Text block section start

Robert Carey handles class-action lawsuits against a variety of organizations and companies - including the NCAA Student-Athlete Name & Likeness Licensing Litigation; Passport Expedite Fee, which involves a class action Tucker Act claim; Best Buy Insignia speakers litigation; and Swift Truckers litigation. Mr. Carey has prosecuted several claims against auto manufacturers such as Hyundai and Toyota for vehicle defects, including the Hyundai Horsepower Litigation, which settled for approximately $100 million. He is currently helping Steve Berman on the Toyota Unintended Acceleration class action, and he recently completed the federal-court settlement in LifeLock Sales and Marketing litigation, for which he was appointed lead counsel.
At home in the courtroom, Mr. Carey has handled an array of cases such as bad-faith insurance, personal injury, medical malpractice, and contract claims. He has taken several of these to a jury if necessary, achieving verdicts in cases with as much as $75 million at stake. Mr. Carey has argued several highprofile cases in federal and state courts, including various state supreme courts, served as trial counsel on multi-billion dollar claims by counties for damages stemming from tobacco-related illnesses, led dozens of consumer and insurance class actions across the country, and acted as special counsel to recover Medicaid and statutory damages in the landmark tobacco/public health litigation. Capping off his courtroom experience is his service as a judge pro tempore in Maricopa County Superior Court, which included managing both contract and tort jury trials.
From 1990 to 1996, Mr. Carey acted as Arizona’s Chief Deputy Attorney General, for which he received the Distinguished Service Award for his work overseeing an office with 300+ lawyers. In this position, he was responsible for all major legal, policy, legislative, and political issues. On the legal front, he also spearheaded a $4 billion divestiture, a landmark $165 million antitrust settlement, and recoveries in numerous consumer and tort cases. On the policy side, Mr. Carey originated and constructed Arizona’s law requiring the DNA testing of all sex offenders, and developed a penalty requiring that criminals pay he cost of victims’ rights. He was also a principal drafter of the first major overhaul of Arizona’s criminal code, and, for Senators Dole and Kyl, drafted the portion of the federal Prisoner Litigation Reform Act of 1995 that virtually eliminated the frivolous prisoner lawsuits that were clogging the courts—a solution that stemmed from the solution incorporated into Arizona law that he conceived of and which served as a model for many other states. His legislative experience began when he served as a former campaign staffer, intern, and staff member for Senator John McCain, during and after Senator McCain’s first run for public office.

Text block section end

■ Exercise aim ■
Please continue the profile of attorney Robert Carey, picking up right after its final sentence.

Supplied data section start

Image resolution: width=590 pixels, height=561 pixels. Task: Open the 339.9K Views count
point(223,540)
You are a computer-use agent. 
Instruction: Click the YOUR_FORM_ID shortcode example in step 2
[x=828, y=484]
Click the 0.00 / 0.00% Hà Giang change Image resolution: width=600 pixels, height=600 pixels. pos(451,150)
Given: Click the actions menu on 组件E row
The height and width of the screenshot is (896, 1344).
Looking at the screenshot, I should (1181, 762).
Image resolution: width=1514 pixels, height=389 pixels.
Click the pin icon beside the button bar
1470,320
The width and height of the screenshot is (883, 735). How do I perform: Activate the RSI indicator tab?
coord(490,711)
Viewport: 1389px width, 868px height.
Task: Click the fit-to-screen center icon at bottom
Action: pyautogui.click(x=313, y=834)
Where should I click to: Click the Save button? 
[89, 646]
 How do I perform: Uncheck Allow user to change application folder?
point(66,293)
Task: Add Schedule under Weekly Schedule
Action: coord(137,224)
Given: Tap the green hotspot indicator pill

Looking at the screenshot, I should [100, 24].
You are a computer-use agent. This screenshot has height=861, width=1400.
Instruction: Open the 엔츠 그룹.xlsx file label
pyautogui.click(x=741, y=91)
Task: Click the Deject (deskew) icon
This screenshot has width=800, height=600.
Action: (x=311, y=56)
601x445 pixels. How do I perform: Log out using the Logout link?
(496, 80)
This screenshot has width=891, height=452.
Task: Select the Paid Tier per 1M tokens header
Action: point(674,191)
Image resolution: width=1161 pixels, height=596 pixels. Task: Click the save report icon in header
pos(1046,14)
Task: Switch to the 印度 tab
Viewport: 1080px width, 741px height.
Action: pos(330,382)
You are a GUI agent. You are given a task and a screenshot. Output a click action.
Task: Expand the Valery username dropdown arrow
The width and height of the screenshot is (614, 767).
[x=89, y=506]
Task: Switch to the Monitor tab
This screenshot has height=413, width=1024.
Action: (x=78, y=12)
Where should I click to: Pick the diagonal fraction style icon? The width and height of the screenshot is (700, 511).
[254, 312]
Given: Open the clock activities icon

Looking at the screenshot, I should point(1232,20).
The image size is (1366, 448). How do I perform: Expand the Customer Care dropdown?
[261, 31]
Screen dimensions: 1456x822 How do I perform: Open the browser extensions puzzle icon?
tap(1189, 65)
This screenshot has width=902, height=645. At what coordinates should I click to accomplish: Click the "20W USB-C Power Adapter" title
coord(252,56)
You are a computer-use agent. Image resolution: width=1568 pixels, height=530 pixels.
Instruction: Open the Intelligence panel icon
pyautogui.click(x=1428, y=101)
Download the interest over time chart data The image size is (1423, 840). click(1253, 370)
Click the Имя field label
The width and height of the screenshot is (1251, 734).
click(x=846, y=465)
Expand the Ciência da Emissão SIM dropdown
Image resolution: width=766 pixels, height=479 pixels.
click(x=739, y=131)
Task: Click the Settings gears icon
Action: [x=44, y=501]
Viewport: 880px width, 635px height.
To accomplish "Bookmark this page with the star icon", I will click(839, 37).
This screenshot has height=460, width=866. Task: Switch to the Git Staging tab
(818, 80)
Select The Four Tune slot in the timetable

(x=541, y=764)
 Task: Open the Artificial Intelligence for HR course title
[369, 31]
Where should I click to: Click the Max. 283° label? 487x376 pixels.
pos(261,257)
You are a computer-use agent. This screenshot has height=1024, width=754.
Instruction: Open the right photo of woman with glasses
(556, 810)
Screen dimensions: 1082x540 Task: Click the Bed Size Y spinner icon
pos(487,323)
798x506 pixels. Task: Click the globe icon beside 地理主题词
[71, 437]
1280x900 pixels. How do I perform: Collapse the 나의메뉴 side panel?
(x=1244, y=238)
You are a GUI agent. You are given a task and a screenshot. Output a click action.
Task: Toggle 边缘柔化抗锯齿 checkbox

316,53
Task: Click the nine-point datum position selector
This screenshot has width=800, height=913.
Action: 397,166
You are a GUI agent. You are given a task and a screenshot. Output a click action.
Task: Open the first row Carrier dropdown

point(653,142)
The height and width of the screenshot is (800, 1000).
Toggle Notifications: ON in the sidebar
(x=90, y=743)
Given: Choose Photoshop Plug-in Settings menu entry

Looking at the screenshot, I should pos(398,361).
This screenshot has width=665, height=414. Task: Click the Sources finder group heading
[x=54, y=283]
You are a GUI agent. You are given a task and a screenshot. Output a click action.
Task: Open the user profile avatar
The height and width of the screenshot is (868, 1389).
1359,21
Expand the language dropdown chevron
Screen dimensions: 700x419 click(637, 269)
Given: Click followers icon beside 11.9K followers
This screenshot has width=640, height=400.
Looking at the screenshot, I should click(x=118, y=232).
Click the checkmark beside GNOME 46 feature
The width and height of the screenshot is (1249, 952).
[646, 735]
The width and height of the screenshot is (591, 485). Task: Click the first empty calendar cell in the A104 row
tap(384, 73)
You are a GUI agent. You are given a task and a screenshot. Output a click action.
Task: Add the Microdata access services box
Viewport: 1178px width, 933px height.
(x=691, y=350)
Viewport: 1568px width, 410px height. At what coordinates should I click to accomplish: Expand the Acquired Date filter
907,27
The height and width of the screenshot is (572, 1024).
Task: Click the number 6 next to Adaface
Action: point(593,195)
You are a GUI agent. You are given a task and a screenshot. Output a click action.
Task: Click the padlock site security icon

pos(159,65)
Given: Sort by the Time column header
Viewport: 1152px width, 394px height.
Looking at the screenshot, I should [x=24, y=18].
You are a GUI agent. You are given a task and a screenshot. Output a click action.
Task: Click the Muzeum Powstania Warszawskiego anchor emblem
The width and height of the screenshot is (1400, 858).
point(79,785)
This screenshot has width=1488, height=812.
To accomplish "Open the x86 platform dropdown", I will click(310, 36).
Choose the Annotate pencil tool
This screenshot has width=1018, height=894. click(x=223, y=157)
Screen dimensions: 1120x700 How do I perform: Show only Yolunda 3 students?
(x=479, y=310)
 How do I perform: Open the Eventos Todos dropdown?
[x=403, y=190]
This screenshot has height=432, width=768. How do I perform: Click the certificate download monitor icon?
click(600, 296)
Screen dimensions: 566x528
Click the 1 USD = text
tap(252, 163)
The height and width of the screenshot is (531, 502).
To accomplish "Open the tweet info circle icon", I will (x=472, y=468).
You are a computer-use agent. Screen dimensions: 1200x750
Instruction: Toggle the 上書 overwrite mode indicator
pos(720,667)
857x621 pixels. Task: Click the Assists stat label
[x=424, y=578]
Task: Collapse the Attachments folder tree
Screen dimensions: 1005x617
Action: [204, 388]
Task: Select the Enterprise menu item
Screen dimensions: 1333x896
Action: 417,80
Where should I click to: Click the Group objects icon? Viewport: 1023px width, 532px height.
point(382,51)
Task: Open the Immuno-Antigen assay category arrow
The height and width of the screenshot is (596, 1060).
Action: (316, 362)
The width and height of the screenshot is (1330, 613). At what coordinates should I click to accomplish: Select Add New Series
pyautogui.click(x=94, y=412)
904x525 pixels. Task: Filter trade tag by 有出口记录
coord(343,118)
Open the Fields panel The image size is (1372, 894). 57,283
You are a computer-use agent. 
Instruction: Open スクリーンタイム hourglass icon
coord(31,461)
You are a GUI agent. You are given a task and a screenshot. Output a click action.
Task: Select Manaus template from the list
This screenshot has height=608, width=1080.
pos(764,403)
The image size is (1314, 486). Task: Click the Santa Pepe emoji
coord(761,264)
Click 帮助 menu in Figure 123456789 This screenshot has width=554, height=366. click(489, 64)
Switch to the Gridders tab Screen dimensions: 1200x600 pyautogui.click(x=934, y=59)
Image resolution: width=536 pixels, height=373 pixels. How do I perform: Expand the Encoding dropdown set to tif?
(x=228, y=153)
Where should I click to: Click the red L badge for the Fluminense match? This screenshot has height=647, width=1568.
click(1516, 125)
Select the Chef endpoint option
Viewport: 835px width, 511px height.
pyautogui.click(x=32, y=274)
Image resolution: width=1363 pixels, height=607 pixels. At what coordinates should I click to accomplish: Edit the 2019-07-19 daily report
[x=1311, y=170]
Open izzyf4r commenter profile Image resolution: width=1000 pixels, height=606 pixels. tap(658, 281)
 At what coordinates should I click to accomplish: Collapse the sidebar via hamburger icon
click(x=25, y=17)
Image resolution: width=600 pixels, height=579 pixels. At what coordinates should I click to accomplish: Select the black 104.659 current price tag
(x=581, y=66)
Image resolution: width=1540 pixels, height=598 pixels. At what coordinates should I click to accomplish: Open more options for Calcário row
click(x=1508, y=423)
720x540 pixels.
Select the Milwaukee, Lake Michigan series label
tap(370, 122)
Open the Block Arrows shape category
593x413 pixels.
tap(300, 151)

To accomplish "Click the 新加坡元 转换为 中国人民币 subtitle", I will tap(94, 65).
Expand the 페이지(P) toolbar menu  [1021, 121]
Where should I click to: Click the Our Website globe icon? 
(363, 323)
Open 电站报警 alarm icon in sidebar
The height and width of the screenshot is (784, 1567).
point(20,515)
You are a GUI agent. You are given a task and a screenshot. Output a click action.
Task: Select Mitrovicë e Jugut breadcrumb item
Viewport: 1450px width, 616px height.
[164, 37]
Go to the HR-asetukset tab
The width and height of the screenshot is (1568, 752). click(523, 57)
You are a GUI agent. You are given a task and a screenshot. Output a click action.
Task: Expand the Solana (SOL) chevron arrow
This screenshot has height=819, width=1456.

Supplied data section end

■ Final answer ■
Recognized by the judges of the Superior Court of Arizona in Maricopa County for outstanding contributions to the justice system, Mr. Carey has remained active in his community. He has keynoted at national conferences and for over a decade taught tort, contract, and public policy courses at the graduate and undergraduate levels. He has presented at several CLE seminars, addressing topics ranging from class action principles to perspectives on the U.S. Supreme Court’s evolving jurisprudence regarding excessive punitive damages. In addition, he currently serves as the Chair of the Arizona State Bar Class Action and Derivative Suits Committee, and recently co-authored the Arizona section of the American Bar Association’s 2010 survey of class-action law.
Mr. Carey earned his bachelor’s degree at Arizona State University, and received his MBA and law degree from the University of Denver. He also attended Harvard University’s John F. Kennedy School of Government, where he completed the state and local government program.